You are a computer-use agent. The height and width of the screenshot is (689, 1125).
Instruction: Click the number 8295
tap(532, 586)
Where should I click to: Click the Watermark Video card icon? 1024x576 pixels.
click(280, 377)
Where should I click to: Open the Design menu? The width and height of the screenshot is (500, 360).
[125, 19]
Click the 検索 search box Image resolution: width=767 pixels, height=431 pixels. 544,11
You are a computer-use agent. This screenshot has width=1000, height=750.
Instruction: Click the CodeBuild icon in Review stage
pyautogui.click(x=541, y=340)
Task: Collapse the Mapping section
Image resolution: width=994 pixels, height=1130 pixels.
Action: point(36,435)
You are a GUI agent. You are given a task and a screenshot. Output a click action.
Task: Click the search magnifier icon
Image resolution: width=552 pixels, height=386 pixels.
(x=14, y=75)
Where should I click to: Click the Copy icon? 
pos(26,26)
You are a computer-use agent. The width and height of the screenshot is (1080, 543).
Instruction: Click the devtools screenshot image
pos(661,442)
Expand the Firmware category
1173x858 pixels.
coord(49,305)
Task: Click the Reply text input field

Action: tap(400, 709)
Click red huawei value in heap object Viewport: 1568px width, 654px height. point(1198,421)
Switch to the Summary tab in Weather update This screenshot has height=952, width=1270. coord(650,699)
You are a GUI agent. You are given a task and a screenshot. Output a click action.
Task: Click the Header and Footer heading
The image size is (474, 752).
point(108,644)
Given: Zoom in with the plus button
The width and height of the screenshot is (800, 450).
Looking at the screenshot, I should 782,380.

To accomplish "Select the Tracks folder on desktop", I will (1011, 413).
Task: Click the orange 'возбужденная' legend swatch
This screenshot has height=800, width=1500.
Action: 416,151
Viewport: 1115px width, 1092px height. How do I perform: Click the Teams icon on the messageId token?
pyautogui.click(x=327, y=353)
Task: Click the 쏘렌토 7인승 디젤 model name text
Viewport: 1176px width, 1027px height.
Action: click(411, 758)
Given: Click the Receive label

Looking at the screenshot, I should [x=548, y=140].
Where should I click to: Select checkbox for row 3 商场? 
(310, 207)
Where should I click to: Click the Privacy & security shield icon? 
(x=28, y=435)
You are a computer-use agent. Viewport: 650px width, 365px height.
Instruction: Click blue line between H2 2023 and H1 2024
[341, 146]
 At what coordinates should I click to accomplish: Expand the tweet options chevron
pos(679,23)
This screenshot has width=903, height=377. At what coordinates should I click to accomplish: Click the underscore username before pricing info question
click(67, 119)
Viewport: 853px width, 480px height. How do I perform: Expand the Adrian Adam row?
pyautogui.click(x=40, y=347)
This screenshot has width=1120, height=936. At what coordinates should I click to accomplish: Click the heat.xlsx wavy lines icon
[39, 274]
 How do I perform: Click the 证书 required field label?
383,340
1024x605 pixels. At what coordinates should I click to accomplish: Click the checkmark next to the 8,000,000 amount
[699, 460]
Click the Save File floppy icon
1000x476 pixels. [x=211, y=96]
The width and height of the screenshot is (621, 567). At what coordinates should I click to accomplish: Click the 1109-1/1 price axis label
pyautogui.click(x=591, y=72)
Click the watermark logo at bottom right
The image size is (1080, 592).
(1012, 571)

Task goal
Each line of the entries above that contains "search" is to be copied.

Output for this exercise
Click the 検索 search box Image resolution: width=767 pixels, height=431 pixels. 544,11
Task: Click the search magnifier icon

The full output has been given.